## Gösterilen metin
Papa, Papa olalı...

ROMA Katolik Kilisesi’nin ruhani lideri Papa 16. Benedikt’in Almanya seyahati sırasında Hz. Muhammed ve İslam hakkında kullandığı ifadeler sadece İslam dünyasını değil, inancı ne olursa olsun, akıl, izan ve vicdan hassasiyeti taşıyan birçok insan ve entelektüeli ayağa kaldırmıştır.

Papa 16. Benedikt, anavatanı Almanya’nın Regensburg İlahiyat Fakültesi’ndeki yaptığı talihsiz konuşmasında, İslam’a yönelik sert bir çıkış yapmış, "İslam’daki cihat fikrinin içerdiği şiddet, mantığa ve Tanrı’nın planına aykırıdır" hüküm cümlesiyle İslamiyet’i, "Muhammed, vazettiği inancı kılıçla yayma emrinden başka hangi yeniliği getirmiştir" sözleriyle de onun muazzez peygamberi Hz. Muhammed’i muaheze etme gayretine düşmüştür.

## Görev tanımı
Papa 16. Benedikt'in Regensburg konuşmasını eleştiren yazının devamını, son cümlesinden sonrasından başlayarak yazın. Bundan sonraki satırların bu metinle hiçbir bağlantısı yoktur.

## Alıntılanan veriler
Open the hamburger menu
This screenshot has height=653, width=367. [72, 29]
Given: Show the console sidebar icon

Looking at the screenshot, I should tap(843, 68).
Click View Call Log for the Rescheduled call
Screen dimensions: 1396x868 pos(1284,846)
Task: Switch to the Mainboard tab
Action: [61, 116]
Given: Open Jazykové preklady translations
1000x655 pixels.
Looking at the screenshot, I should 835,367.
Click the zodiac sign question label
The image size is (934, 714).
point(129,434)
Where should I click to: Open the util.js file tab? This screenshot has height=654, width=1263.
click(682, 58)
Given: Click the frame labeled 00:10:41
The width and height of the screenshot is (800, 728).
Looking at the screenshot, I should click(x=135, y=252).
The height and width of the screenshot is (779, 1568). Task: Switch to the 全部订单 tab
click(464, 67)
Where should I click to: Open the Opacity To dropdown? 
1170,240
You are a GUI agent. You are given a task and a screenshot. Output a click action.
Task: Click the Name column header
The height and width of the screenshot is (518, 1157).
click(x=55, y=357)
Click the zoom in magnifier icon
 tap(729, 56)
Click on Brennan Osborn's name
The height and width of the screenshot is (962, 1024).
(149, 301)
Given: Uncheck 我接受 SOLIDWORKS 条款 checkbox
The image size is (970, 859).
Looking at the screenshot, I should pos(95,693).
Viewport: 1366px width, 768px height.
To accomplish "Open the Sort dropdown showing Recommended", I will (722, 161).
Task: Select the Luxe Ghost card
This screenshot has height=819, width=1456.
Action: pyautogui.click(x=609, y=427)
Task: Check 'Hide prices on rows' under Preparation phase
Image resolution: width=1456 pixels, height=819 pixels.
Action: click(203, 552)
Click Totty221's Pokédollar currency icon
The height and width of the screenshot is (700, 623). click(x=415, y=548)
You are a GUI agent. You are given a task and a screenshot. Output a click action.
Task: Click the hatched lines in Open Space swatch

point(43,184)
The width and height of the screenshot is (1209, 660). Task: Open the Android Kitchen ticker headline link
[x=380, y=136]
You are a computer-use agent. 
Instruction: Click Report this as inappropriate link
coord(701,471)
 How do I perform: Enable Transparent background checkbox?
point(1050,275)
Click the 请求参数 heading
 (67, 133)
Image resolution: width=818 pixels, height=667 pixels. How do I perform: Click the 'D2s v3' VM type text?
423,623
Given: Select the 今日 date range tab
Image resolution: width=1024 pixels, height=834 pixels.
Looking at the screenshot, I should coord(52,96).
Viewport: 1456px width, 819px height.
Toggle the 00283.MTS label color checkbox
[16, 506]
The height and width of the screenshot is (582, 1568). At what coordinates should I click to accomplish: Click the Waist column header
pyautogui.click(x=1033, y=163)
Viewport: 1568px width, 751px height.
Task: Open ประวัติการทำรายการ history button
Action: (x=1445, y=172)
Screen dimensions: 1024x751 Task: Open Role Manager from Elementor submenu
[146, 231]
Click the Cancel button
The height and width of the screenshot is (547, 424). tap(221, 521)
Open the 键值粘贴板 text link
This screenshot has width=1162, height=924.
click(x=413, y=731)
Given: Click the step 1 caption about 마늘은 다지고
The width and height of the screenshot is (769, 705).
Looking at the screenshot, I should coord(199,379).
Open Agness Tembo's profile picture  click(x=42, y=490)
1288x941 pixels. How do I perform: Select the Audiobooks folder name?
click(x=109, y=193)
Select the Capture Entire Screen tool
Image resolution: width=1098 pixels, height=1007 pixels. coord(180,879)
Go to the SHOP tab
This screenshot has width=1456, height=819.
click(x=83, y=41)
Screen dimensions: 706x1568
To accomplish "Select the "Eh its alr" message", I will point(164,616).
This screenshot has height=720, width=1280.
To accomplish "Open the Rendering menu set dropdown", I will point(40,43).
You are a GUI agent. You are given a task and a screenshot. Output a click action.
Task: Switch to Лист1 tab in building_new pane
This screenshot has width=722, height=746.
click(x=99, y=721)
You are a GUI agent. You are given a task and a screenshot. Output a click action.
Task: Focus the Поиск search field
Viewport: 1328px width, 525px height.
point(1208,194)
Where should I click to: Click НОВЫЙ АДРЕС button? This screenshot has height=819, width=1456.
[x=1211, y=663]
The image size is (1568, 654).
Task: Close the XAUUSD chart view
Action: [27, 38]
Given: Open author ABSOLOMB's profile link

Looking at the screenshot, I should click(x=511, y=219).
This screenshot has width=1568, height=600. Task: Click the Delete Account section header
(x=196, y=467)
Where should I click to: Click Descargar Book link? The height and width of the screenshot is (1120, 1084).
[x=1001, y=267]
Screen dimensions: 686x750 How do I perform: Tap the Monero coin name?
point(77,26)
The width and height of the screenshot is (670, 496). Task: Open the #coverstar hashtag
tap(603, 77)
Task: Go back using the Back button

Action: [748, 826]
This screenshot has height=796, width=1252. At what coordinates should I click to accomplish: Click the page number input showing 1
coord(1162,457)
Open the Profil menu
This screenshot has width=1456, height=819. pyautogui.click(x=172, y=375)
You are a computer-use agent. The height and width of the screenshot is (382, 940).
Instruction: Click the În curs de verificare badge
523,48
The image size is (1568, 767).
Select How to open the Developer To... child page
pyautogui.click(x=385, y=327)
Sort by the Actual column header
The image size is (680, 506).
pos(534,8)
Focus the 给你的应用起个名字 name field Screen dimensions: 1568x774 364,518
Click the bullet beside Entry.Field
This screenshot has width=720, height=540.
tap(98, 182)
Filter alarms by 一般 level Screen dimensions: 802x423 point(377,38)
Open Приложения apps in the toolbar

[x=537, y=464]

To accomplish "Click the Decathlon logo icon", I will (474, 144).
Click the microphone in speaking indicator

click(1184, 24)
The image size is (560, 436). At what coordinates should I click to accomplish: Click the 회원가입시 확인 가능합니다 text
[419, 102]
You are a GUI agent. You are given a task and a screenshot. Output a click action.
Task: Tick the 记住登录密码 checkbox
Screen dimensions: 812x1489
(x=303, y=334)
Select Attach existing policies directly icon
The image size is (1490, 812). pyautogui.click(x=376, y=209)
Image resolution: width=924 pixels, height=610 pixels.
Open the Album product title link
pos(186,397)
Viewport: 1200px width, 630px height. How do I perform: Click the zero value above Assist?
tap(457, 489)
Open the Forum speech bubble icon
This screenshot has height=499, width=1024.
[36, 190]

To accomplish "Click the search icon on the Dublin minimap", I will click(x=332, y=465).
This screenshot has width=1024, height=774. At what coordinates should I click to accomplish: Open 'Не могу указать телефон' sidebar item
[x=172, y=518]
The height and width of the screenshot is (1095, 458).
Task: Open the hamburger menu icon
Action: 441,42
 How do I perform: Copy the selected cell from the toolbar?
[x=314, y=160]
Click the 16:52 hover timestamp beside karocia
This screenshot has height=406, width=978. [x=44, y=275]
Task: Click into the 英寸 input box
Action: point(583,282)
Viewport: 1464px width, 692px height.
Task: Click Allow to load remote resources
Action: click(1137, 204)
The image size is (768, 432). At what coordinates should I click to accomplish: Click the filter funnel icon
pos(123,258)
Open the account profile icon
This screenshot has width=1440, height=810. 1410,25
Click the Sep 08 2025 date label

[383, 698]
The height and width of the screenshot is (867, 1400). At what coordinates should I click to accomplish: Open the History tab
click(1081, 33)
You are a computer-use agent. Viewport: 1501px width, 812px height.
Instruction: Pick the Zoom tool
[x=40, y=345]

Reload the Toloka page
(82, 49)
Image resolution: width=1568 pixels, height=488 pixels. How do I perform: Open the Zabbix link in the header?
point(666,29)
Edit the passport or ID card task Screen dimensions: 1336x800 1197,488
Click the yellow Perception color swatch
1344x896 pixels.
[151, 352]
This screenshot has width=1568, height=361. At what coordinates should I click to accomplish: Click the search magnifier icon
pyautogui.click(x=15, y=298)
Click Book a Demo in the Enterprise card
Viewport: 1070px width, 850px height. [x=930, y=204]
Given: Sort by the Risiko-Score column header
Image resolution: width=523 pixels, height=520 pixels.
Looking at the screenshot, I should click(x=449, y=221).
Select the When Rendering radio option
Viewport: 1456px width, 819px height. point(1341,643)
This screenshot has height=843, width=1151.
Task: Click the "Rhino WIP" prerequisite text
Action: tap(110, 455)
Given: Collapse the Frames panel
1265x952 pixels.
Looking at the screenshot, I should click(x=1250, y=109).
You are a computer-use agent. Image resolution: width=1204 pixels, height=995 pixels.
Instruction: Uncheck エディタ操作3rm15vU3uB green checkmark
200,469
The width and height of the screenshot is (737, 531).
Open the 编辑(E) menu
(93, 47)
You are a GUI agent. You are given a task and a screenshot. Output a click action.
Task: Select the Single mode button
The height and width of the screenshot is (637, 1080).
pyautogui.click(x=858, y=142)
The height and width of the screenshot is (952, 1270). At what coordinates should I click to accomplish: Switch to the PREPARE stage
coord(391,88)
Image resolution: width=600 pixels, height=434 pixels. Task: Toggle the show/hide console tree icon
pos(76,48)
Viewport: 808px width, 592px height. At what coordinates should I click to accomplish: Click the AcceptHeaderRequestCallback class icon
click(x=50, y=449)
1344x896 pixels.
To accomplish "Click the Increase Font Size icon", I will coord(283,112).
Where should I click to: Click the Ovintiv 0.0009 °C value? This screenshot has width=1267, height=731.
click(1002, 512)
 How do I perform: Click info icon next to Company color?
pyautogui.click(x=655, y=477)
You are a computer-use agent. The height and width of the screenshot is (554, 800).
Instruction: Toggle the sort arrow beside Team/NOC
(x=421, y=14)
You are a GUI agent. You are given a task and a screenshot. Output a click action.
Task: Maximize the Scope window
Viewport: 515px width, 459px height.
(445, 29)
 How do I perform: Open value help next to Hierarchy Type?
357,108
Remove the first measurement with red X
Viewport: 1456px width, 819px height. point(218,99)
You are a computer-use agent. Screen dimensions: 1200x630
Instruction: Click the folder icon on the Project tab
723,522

## Nihai cevap
* * *

Papa’nın kastı aşan bu sözleri üzerinde durmaya bile gerek görmüyoruz. Çünkü bu sözlerin, asırlar öncesine uzanan kin ve nefretin tohumlarından filizlenip zaman zaman üzerimize savrulduğunu hepimiz biliyoruz. Bu savurmaların dozu ve şiddeti, özellikle 11 Eylül saldırısından sonra daha da genişleyip yoğunlaşmıştır. Danimarka’da su yüzüne çıkan karikatür kriziyle de yine benzer bir tepki selinin oluşmasına sebebiyet verilmiştir. Bütün bunlar, son yıllarda özenle kurulmaya ve korunmaya çalışılan "medeniyetler arası hoşgörü" ve "dinler arası diyalog" köprülerine hasar vermiştir.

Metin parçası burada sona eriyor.